*TASK DETAILS*. When a line in the material contains the word "timestamp", copy it.

· · · · · · ·

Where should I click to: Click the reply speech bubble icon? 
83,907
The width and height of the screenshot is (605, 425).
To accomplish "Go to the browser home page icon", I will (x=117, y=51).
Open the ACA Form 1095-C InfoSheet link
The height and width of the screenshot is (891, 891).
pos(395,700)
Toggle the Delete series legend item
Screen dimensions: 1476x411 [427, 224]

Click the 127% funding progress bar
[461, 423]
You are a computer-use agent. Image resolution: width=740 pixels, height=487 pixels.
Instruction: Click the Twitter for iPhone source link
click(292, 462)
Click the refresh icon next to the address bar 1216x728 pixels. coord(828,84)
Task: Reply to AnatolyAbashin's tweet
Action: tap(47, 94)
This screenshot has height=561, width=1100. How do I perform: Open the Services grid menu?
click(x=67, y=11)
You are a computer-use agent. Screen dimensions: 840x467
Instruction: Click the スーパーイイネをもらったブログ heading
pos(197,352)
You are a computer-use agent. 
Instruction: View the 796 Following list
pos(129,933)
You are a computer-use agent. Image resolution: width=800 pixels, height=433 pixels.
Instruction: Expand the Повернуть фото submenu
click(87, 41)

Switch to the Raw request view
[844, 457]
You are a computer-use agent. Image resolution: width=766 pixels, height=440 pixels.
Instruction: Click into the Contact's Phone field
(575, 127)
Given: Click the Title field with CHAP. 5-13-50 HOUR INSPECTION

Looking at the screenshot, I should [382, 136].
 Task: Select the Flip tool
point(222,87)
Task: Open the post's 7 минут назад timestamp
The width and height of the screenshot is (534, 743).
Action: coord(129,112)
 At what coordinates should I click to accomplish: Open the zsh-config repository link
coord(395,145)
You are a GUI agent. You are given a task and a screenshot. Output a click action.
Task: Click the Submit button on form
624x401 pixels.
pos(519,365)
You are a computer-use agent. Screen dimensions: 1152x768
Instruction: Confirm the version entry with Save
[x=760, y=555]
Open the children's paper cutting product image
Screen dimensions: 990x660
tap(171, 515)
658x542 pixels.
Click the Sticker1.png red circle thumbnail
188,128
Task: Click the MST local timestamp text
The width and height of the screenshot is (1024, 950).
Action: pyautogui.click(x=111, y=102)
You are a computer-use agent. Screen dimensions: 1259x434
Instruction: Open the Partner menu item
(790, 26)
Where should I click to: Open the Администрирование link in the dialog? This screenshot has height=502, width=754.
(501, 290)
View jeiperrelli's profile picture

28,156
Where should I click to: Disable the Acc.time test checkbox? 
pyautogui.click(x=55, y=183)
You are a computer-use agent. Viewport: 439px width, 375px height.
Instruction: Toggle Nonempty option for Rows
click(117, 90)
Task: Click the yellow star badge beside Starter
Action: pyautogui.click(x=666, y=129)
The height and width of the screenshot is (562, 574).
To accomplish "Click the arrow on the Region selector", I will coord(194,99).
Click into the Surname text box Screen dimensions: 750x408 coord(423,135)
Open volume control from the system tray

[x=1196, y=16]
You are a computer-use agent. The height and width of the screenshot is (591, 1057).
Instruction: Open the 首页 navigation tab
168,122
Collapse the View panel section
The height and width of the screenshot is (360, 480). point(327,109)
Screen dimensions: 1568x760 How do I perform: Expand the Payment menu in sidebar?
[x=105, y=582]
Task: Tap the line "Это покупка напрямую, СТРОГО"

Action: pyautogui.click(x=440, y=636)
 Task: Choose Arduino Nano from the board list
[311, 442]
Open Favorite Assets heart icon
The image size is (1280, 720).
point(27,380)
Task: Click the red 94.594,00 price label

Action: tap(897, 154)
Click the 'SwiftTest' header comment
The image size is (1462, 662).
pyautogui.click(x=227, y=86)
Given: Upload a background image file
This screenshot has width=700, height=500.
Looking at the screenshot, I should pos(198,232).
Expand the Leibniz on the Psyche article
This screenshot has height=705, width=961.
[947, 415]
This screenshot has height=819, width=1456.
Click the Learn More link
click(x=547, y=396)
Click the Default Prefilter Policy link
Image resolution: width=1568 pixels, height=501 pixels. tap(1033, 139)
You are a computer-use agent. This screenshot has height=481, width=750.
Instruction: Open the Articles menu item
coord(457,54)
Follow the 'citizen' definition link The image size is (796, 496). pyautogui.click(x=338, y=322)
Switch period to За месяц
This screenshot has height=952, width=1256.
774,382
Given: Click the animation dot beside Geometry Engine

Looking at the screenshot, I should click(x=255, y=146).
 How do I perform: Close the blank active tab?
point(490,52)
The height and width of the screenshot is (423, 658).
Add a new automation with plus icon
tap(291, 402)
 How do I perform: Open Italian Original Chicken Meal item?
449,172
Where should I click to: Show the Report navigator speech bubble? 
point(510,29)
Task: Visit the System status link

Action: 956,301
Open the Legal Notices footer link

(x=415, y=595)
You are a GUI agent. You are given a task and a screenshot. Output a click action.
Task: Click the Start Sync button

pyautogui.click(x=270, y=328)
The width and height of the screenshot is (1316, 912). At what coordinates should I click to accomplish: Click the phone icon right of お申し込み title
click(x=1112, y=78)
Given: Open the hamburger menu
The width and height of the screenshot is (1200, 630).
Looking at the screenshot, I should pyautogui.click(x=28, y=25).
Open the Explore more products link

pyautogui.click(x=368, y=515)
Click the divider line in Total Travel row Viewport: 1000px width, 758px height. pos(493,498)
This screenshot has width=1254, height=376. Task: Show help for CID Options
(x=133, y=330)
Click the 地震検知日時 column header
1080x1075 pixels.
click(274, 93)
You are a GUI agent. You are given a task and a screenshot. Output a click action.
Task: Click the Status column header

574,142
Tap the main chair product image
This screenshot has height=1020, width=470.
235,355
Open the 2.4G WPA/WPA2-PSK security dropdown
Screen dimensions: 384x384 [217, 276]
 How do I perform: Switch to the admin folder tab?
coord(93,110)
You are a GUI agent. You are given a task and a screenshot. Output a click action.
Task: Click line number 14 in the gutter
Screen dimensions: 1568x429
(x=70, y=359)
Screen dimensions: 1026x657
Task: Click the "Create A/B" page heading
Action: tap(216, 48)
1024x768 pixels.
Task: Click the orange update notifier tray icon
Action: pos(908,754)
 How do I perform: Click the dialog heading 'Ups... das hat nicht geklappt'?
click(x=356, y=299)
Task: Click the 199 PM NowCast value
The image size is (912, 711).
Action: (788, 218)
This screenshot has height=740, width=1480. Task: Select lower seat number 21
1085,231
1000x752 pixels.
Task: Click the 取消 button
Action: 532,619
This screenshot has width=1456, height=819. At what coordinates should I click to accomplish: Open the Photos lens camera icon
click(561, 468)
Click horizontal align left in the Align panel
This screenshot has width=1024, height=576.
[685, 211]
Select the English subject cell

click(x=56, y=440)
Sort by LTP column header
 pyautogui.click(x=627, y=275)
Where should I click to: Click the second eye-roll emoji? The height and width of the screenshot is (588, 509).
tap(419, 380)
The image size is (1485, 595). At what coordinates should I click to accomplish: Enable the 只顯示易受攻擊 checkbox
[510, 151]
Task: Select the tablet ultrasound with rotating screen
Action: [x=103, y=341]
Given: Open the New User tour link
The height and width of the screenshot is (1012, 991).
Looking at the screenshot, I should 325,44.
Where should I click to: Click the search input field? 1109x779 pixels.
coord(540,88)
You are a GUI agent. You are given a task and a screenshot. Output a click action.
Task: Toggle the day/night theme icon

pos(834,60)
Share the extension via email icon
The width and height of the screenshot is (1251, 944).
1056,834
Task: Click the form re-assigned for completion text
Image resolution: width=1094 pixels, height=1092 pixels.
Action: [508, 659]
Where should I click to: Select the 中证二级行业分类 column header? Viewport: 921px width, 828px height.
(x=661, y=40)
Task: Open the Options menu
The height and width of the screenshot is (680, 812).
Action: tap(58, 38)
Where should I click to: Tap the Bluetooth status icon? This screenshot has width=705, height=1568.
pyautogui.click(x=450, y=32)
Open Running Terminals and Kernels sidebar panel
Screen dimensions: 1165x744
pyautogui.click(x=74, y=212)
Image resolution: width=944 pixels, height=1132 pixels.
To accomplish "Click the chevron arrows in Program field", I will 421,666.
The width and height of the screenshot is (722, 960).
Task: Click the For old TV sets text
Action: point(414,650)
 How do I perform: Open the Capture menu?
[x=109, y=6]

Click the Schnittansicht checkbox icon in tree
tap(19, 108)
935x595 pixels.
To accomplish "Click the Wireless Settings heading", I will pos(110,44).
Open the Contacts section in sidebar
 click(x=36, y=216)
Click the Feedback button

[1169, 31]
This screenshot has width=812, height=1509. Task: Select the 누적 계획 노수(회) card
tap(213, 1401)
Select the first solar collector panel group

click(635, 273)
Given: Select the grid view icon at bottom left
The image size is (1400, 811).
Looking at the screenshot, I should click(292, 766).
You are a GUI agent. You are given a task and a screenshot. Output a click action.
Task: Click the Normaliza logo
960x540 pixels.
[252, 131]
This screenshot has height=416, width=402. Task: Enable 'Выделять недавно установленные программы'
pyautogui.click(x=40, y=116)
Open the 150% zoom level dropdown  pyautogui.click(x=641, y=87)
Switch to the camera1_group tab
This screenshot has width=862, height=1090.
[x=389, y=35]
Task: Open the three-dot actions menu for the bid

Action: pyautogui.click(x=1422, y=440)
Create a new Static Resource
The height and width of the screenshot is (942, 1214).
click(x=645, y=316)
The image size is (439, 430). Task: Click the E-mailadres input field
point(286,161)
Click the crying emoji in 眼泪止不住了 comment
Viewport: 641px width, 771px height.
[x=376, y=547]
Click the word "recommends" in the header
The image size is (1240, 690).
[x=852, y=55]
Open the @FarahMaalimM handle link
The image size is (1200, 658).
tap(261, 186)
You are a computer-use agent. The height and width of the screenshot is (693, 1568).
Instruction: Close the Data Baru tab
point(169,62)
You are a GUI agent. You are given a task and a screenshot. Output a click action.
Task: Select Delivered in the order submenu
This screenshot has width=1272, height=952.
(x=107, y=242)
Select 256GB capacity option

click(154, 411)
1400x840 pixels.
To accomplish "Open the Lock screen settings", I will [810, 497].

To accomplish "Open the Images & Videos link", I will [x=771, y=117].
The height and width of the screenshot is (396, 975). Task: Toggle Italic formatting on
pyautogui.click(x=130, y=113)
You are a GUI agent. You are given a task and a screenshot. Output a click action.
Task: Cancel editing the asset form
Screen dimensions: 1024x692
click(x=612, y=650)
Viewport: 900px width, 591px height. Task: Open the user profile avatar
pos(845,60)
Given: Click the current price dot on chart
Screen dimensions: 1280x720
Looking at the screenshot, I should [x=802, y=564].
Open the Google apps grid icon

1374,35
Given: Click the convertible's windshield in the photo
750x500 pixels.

· · · · · · ·

*ANSWER BELOW*.
Task: Open the post's 7 минут назад timestamp
Task: Click the MST local timestamp text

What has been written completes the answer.